- **STATED PROBLEM**: Please reproduce, word for word, the lines in the records below from the line with "Given: Click the globe" to the line with "tap(973, 658)", including both of those lines and nothing more.
──────── PROVIDED DATA
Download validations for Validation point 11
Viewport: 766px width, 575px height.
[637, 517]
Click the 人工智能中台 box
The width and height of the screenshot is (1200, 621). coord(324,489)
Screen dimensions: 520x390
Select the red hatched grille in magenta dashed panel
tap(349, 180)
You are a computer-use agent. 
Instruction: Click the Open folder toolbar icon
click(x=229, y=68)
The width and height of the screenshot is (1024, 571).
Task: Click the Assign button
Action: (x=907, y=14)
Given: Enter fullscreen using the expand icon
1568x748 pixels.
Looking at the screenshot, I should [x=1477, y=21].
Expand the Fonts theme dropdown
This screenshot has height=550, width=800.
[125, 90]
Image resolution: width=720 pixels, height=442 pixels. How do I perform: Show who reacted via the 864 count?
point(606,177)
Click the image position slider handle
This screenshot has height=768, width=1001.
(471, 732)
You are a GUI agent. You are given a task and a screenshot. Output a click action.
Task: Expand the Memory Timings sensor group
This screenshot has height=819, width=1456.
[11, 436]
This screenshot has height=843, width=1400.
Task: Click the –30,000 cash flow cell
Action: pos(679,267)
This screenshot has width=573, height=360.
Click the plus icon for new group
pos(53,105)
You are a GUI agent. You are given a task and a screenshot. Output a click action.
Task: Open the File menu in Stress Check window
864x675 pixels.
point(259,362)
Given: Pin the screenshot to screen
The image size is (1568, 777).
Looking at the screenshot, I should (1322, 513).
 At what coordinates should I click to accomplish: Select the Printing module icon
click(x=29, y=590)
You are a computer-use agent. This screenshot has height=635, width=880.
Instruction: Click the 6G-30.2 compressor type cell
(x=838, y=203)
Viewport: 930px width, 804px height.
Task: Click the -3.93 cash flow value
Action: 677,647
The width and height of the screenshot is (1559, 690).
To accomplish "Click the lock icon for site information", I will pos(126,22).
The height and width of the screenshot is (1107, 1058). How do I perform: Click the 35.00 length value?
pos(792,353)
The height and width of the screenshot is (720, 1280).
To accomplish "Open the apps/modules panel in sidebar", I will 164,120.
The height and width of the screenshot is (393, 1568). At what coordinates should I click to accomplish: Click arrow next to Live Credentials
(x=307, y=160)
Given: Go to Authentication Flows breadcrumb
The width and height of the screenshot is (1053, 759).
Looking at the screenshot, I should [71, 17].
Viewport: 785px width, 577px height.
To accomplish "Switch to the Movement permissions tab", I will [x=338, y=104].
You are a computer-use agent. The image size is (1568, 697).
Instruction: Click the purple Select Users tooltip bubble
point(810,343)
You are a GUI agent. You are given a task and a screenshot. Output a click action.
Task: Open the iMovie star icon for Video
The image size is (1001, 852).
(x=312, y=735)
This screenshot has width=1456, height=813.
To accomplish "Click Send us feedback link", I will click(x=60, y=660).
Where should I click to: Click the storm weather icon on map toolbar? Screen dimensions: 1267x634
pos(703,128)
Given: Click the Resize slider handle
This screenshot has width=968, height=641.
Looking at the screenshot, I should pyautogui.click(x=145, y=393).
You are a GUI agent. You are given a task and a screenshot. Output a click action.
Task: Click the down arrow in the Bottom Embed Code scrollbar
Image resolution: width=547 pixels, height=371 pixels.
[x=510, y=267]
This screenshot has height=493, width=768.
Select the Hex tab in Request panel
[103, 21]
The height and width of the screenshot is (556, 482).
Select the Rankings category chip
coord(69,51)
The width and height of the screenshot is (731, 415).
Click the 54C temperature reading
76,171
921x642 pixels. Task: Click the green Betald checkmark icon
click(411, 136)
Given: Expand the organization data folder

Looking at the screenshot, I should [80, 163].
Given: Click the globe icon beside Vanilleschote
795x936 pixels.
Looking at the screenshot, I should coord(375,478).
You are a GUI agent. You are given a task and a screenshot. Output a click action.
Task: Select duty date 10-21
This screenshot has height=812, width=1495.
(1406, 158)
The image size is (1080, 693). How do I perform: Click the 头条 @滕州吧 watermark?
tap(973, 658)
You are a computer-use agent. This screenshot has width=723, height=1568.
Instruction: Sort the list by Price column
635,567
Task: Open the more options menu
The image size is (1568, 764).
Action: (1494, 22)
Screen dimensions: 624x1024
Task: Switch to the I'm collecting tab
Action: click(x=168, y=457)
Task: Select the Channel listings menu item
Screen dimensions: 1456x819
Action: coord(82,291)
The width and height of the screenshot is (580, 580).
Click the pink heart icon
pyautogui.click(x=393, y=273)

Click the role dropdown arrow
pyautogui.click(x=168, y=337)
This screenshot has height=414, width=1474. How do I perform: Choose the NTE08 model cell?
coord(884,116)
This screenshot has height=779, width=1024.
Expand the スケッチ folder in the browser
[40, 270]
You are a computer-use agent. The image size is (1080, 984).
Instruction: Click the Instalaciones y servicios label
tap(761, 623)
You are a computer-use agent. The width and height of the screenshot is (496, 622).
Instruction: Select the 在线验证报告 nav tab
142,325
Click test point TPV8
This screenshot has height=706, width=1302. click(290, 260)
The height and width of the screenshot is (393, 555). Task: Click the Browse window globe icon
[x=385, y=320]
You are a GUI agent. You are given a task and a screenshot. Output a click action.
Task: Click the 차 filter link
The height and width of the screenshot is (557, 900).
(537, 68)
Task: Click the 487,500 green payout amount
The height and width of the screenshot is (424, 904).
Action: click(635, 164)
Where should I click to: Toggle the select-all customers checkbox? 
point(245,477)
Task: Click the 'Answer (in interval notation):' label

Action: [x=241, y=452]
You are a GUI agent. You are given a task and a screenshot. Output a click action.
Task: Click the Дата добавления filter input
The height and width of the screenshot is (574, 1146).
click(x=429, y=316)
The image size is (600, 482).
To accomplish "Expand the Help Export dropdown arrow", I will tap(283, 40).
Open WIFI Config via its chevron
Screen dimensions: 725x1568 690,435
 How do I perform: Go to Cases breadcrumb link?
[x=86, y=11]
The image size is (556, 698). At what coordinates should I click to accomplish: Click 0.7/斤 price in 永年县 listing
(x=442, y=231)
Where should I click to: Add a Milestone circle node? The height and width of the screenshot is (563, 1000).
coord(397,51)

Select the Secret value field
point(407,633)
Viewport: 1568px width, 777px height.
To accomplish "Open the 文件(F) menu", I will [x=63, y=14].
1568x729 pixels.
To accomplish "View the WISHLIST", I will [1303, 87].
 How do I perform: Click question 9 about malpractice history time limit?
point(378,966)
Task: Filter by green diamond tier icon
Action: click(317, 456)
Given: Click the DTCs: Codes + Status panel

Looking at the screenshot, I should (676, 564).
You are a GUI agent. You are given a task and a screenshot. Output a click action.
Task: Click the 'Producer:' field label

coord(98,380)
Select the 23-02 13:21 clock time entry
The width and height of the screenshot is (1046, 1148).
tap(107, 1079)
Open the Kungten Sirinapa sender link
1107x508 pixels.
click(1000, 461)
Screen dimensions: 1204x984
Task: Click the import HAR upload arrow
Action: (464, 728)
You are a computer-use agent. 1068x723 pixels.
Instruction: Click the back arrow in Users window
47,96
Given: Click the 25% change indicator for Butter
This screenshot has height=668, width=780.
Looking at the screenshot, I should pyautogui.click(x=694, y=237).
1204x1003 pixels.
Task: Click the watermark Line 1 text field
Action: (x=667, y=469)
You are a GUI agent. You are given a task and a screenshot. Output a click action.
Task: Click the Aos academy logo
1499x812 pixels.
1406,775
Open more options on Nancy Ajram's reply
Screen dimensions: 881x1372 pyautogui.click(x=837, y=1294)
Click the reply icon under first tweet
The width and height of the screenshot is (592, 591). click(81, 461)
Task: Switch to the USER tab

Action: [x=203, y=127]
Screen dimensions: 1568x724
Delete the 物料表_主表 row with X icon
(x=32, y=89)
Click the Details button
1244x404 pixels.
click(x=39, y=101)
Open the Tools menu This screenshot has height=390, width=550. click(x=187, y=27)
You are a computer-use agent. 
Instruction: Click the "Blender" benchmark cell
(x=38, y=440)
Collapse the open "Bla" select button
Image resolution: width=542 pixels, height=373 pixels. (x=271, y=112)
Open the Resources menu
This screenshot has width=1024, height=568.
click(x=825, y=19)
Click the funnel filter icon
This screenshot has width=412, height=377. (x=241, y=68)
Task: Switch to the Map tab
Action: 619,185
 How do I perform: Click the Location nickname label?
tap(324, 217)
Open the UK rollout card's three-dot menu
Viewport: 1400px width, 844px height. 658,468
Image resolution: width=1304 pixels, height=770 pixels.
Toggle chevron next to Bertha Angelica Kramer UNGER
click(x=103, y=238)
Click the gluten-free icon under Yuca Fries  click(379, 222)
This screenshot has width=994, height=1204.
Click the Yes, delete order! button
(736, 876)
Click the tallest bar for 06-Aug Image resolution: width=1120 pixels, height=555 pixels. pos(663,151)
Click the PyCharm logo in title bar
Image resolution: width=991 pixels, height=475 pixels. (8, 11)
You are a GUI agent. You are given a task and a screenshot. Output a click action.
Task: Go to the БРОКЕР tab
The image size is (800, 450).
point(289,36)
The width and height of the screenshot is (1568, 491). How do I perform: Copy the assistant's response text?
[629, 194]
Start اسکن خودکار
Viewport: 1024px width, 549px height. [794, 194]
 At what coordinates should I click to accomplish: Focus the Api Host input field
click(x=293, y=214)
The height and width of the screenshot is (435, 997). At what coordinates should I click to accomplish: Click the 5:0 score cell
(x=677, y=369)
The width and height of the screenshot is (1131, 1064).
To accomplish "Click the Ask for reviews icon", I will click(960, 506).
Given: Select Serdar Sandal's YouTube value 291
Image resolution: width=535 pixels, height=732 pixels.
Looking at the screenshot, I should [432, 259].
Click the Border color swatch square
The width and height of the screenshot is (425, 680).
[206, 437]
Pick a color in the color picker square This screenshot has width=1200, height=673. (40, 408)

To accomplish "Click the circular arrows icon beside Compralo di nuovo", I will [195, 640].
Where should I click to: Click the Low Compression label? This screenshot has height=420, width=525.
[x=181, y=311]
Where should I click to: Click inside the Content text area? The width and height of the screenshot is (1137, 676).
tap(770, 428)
────────────────
- **EXERCISE RESPONSE**:
Given: Click the globe icon beside Vanilleschote
795x936 pixels.
Looking at the screenshot, I should coord(375,478).
You are a GUI agent. You are given a task and a screenshot. Output a click action.
Task: Select duty date 10-21
This screenshot has height=812, width=1495.
(1406, 158)
The image size is (1080, 693). How do I perform: Click the 头条 @滕州吧 watermark?
tap(973, 658)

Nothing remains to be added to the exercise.